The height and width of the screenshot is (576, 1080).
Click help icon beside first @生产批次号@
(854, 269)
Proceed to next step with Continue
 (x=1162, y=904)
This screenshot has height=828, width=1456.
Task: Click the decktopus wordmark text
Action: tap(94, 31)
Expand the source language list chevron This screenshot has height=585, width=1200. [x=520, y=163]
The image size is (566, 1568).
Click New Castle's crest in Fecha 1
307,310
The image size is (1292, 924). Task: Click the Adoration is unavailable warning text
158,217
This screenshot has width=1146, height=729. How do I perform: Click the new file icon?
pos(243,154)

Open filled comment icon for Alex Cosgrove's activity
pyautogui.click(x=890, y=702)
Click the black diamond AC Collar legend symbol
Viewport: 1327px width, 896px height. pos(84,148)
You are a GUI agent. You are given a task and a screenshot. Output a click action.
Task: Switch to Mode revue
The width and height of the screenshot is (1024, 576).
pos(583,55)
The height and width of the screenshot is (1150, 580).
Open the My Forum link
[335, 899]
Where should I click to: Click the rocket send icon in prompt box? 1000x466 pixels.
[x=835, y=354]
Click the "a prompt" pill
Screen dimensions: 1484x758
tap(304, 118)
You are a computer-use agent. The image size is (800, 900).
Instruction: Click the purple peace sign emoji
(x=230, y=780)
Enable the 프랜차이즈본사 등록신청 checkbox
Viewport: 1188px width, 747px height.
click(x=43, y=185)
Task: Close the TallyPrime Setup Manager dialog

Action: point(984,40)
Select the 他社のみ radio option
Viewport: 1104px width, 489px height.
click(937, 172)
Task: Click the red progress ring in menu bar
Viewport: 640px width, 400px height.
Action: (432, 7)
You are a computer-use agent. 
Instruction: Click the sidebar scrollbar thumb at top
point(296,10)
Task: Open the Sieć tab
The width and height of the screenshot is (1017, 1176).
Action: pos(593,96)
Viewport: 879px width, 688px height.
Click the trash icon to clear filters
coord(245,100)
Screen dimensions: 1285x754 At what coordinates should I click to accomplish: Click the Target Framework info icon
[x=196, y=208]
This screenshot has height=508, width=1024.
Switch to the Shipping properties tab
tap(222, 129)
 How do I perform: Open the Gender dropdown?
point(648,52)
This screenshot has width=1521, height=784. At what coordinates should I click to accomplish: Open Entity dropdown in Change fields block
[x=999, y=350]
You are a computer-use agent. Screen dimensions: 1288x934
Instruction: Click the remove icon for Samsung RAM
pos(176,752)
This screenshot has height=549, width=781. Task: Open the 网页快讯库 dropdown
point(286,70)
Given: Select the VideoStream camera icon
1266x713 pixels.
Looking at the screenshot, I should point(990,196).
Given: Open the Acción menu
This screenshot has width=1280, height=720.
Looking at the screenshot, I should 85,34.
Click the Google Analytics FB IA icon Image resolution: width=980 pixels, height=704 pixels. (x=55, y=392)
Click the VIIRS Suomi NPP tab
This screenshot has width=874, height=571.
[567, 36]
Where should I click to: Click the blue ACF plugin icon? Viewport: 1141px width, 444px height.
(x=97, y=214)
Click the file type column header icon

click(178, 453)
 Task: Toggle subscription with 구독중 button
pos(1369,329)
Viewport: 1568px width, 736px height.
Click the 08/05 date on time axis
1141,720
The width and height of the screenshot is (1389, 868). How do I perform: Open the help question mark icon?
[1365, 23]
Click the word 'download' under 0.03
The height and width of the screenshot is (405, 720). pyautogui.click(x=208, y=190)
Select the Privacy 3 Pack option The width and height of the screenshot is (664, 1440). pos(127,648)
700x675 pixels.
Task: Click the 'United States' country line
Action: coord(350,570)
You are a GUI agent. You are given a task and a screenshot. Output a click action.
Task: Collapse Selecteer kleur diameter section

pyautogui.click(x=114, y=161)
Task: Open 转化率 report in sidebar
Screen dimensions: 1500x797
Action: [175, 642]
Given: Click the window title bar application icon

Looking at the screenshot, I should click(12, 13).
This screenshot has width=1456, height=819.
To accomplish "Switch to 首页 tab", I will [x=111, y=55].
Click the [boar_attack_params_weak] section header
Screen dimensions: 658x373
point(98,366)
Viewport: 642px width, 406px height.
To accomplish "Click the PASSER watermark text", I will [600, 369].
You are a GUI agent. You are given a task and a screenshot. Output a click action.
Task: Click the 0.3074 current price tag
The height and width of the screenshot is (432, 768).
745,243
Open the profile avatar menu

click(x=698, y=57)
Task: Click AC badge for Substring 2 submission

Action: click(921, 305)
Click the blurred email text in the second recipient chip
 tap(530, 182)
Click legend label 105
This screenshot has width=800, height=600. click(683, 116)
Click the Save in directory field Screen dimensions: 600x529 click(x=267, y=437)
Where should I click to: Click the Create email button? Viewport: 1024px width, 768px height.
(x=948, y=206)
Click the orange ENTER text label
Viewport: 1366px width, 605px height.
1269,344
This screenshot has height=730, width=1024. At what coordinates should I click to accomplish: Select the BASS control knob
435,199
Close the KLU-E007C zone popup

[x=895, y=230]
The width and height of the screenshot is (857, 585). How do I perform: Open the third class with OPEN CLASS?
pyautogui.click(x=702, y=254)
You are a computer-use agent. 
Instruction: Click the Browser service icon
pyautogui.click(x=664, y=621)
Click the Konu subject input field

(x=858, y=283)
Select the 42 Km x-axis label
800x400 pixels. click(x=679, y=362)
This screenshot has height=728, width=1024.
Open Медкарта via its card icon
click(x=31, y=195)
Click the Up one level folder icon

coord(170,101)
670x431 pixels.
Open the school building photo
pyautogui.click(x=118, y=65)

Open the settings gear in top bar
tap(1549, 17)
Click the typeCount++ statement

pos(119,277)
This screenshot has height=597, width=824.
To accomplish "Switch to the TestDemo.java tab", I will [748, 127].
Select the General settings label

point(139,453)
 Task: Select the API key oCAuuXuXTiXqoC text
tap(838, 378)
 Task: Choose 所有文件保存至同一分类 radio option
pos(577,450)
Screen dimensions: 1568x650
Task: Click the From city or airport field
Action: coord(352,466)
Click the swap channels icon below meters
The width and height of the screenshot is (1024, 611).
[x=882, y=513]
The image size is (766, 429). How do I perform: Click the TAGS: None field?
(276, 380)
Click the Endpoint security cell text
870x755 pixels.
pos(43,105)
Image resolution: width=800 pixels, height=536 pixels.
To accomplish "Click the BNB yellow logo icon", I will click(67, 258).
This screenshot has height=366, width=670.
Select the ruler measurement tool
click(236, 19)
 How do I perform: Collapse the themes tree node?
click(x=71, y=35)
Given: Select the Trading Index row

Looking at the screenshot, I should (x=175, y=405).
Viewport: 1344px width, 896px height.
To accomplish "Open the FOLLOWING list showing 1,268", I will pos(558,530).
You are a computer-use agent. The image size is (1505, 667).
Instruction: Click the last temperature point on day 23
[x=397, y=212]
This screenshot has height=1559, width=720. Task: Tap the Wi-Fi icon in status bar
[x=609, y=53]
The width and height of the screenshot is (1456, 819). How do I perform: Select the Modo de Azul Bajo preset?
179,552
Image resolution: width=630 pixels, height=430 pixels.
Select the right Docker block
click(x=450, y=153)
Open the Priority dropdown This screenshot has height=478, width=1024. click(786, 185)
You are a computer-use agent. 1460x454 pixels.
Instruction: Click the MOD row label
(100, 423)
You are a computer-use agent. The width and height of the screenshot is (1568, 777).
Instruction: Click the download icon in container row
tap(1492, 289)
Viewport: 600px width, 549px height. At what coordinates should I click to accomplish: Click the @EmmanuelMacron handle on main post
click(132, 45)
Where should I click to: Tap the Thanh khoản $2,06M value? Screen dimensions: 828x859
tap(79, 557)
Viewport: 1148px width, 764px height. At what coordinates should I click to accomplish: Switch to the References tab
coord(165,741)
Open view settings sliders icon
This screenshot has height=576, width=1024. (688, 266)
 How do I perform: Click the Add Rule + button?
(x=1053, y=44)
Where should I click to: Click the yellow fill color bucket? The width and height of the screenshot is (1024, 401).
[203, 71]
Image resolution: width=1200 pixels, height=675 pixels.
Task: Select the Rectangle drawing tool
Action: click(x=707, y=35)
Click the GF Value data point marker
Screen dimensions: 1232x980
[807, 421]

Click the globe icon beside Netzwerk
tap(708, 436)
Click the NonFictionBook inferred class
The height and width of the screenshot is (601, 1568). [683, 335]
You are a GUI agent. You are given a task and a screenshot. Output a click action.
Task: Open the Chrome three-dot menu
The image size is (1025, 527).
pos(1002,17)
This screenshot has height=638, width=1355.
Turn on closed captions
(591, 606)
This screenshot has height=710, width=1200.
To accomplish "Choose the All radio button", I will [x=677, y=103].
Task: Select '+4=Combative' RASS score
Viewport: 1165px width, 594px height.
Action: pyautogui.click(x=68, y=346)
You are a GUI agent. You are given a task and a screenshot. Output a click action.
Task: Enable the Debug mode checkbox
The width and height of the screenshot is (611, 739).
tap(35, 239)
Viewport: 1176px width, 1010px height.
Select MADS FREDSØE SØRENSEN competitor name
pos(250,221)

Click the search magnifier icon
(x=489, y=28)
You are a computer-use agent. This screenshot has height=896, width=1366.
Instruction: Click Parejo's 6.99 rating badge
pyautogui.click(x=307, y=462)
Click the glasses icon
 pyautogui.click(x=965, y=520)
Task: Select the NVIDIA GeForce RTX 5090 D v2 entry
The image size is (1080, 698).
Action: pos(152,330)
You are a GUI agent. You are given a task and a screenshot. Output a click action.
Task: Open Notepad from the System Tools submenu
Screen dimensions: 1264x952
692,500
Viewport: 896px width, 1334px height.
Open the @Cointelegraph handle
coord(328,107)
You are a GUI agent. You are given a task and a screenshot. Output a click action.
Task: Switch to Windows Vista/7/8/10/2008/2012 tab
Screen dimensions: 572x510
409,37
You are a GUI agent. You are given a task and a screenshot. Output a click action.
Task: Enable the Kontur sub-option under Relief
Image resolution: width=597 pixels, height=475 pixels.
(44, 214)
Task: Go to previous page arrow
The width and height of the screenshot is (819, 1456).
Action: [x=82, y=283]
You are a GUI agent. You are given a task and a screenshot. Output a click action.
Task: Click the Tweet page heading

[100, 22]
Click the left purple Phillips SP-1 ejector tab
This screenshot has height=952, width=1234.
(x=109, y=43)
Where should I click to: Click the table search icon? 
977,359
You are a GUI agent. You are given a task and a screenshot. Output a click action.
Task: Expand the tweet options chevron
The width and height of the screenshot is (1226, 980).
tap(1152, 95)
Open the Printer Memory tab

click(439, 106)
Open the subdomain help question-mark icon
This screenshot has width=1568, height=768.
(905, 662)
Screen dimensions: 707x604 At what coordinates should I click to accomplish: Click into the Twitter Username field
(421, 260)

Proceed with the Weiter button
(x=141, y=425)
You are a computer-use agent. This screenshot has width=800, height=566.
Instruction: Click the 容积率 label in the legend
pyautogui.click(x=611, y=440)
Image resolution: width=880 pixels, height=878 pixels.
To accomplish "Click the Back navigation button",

____________

• THE TASK
Find each line in the material above that carries the string "list", and copy it.

• RESULT OF THE TASK
Expand the source language list chevron This screenshot has height=585, width=1200. [x=520, y=163]
To accomplish "Open the FOLLOWING list showing 1,268", I will pos(558,530).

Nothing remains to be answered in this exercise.